ROSECON is a software system for automatized synthesis of concurrent processes discovered in data tables. ROSECON currently offers the following main functions:
  • discovering synchronous and asynchronous models of concurrent systems described by information systems,
  • discovering synchronous and asynchronous hierarchical models of concurrent systems described by information systems,
  • discovering synchronous and asynchronous models of concurrent systems described by dynamic information systems,
  • discovering models of concurrent systems described by decomposed information systems,
  • computing discernibility matrices, reducts, positive and inhibitor rules, consistency formulas and inconsistent complements for information systems,
  • decomposing information systems and transition systems,
  • predicting model changes of concurrent systems described by temporal information systems,
  • computing consistent and partially consistent extensions of information systems and transition systems,
  • extracting decision rules from decision tables.
ROSECON is also equipped with auxiliary tools:
  • A specialized editor for data tables which provides facilities for:
    creating and modifying data tables, recording data tables in XML format accepted by ROSECON, import and export of data from/to other tools (MS Excel, Matlab).
  • A statistics module which gives users some statistical information about data tables, like:
    attribute value statistics (mean, standard deviation, median, sample range, variation coefficient, correlation), attribute value distribution.
  • DESCON module, which supports users with the process of restriction-based concurrent system design.

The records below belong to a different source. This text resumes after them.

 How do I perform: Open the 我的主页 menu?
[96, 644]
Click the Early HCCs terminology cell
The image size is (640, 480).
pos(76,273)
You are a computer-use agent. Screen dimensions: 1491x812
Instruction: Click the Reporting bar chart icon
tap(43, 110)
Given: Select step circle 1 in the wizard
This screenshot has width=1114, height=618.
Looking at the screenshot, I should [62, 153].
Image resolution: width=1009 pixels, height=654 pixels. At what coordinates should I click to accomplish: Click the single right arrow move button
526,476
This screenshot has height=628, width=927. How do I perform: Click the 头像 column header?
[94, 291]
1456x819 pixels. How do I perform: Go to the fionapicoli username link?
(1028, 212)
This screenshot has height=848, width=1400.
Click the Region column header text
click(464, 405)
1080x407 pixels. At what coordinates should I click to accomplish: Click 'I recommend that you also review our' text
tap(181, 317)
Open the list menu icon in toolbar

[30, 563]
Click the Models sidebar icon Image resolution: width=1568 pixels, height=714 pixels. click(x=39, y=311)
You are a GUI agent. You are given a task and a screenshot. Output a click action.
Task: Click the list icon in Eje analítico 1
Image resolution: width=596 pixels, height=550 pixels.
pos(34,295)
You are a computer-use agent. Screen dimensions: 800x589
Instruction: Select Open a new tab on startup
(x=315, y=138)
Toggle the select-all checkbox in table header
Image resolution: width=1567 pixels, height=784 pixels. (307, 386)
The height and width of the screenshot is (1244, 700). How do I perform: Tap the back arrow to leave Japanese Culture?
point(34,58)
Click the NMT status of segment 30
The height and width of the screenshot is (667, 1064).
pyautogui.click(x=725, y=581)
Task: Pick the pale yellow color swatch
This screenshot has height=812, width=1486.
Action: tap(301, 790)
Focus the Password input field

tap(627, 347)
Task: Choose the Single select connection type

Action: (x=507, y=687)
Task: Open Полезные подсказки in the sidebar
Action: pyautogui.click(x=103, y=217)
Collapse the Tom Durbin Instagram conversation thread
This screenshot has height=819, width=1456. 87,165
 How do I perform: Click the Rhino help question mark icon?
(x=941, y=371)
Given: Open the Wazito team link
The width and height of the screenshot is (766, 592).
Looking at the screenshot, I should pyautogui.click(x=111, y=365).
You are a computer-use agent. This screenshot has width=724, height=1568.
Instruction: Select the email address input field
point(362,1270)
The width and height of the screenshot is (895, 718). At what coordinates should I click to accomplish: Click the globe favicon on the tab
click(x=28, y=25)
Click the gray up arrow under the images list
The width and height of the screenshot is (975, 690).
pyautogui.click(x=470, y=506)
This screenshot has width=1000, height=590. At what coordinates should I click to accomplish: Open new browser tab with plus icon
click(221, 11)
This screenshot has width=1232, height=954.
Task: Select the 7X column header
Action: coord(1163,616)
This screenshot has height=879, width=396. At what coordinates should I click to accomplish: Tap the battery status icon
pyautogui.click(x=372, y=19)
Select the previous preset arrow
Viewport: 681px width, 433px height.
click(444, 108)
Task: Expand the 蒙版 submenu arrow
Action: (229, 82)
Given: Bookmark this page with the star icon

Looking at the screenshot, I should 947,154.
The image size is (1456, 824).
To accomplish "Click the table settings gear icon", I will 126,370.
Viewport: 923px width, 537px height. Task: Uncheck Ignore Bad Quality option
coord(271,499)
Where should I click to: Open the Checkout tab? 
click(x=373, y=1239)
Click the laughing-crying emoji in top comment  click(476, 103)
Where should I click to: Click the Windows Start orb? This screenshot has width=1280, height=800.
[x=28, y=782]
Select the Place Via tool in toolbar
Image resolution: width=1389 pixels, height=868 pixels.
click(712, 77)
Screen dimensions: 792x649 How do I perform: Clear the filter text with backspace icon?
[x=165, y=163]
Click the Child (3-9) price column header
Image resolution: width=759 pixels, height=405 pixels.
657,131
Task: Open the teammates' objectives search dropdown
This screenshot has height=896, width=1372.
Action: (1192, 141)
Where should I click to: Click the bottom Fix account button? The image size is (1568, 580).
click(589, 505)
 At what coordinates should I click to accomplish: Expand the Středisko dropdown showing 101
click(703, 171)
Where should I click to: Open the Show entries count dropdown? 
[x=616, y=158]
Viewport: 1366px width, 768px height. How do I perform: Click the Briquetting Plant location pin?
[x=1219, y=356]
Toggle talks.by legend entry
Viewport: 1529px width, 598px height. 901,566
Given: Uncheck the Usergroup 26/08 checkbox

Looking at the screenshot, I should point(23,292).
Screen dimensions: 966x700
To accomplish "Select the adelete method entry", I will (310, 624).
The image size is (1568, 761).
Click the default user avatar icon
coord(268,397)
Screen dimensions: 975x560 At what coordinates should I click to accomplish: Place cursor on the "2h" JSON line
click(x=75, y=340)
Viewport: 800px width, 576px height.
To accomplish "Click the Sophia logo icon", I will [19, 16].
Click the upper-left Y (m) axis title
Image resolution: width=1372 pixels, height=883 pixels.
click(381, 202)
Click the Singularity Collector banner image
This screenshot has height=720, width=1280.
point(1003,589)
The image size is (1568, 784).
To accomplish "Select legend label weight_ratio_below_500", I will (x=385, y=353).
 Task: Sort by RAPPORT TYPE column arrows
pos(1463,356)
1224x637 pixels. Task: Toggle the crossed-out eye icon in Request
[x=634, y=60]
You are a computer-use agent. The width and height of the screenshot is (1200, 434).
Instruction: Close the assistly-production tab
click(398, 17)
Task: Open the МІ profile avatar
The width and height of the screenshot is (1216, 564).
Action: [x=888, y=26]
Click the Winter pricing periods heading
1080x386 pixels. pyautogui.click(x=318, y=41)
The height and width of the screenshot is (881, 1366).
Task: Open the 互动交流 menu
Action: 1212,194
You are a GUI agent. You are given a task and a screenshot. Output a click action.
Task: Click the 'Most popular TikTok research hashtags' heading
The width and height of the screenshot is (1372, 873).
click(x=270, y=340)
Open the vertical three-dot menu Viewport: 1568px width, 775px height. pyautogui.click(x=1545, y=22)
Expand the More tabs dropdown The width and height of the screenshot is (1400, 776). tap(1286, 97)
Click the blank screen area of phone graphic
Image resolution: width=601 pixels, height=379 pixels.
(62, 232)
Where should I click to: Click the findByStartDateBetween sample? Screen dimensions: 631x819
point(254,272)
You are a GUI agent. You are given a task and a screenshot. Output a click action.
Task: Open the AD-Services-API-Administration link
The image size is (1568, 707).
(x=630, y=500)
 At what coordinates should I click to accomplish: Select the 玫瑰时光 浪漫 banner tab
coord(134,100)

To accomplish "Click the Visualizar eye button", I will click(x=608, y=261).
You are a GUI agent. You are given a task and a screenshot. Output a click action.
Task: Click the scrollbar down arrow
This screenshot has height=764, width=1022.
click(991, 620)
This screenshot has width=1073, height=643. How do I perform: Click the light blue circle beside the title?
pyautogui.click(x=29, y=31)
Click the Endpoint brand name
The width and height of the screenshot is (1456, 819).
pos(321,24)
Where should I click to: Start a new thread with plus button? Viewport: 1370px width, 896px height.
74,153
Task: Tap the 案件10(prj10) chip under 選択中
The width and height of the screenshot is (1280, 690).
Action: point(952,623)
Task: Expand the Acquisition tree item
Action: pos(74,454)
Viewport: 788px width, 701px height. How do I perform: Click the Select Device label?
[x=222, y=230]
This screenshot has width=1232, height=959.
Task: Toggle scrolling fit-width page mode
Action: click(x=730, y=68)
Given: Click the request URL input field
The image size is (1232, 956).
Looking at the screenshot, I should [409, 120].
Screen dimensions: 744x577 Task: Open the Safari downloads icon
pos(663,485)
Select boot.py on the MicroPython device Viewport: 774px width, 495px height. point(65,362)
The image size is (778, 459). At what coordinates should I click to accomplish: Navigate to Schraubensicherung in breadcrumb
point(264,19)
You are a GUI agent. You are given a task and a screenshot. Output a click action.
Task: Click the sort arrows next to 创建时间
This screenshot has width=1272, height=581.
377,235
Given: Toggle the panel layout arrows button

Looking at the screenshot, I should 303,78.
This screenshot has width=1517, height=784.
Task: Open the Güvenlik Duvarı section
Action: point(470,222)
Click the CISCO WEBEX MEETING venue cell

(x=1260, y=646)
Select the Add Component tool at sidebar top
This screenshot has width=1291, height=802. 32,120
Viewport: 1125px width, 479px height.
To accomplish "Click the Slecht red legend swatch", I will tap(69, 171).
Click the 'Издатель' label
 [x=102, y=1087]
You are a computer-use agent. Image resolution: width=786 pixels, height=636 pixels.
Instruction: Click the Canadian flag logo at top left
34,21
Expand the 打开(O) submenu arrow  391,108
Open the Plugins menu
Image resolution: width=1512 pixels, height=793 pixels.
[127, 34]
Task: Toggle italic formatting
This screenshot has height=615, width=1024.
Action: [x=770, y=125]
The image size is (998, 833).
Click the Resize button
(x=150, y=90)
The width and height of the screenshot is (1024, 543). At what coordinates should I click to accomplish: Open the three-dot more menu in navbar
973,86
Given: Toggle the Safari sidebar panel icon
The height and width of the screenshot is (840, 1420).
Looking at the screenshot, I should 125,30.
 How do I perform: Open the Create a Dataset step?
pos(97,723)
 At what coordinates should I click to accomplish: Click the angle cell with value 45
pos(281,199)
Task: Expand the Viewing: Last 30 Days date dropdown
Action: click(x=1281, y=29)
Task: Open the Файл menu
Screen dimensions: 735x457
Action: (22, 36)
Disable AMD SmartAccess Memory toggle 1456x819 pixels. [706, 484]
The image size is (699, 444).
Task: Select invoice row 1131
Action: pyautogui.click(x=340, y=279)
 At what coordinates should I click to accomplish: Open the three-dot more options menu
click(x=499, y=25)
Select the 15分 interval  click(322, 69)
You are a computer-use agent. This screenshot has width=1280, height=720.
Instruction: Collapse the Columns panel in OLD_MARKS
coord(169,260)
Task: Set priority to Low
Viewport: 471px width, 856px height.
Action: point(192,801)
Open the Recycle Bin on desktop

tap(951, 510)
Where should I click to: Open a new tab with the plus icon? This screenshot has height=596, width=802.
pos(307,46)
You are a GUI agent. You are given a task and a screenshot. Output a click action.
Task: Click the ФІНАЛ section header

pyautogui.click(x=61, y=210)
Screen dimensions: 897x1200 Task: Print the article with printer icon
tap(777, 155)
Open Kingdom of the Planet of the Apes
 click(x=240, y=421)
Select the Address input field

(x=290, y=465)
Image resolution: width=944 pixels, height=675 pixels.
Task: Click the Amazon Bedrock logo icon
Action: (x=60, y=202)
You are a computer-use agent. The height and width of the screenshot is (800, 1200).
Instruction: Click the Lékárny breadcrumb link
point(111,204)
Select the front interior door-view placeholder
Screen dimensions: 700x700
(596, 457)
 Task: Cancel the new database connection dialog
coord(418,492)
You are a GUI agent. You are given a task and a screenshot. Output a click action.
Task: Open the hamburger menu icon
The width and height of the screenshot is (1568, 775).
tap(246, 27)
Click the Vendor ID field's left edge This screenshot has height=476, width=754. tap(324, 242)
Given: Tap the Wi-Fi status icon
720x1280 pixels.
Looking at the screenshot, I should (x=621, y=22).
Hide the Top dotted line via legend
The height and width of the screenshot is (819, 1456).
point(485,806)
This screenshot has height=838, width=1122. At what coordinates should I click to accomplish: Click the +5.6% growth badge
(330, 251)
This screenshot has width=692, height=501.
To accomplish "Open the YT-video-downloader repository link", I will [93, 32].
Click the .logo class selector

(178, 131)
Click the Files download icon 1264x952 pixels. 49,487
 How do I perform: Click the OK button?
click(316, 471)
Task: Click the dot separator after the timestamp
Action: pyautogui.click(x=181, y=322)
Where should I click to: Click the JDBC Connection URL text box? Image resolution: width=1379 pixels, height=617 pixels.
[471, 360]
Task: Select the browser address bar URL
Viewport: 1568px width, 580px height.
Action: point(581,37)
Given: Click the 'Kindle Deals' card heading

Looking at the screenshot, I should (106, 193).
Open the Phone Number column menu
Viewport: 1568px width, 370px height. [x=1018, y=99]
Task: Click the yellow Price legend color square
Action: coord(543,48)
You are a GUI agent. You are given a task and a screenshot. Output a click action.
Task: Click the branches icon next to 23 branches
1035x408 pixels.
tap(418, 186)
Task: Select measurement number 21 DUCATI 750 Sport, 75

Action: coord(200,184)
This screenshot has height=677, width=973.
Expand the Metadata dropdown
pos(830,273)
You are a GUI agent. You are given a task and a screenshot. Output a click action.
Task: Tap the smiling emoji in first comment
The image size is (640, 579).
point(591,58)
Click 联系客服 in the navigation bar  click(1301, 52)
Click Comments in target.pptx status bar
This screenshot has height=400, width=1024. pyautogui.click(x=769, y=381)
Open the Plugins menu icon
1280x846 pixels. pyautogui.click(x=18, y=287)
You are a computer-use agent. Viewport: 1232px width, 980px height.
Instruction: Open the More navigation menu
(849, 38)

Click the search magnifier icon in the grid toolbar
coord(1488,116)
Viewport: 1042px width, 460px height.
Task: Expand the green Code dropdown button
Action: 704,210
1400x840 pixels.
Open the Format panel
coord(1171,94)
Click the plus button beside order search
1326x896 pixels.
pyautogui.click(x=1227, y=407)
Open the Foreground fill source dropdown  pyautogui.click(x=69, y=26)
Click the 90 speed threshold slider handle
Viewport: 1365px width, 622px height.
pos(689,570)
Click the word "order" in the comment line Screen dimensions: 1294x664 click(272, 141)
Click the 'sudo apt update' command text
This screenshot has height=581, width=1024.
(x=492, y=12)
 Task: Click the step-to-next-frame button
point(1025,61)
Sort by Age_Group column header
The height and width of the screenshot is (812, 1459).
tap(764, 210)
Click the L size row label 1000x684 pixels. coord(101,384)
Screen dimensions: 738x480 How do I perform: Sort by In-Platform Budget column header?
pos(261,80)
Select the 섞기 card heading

Restrictions are expressed by the so-called forbidden state matrices and forbidden transition matrices.
  • A module for generating full occurrence graphs of coloured Petri net models generated by ROSECON.
Further plans

ROSECON is evolving continuously. The main tasks which remain to be implemented soon in ROSECON are the following: reconstruction of net models when description of concurrent systems changes in time and creating hierarchical net models for concurrent systems. Moreover, computing reducts and rules is equivalent to computing prime implicants of a Boolean function, i.e., it is an NP-hard problem. An exhaustive search is thus not suitable for large tables. Therefore, it is planned to implement some approximate methods in ROSECON.

Acknowledgements

Development of the ROSECON system has been partially supported by the grants Nos. 3 T11C 005 28 and 3 T11C 012 28 from Ministry of Scientific Research and Information Technology of the Republic of Poland.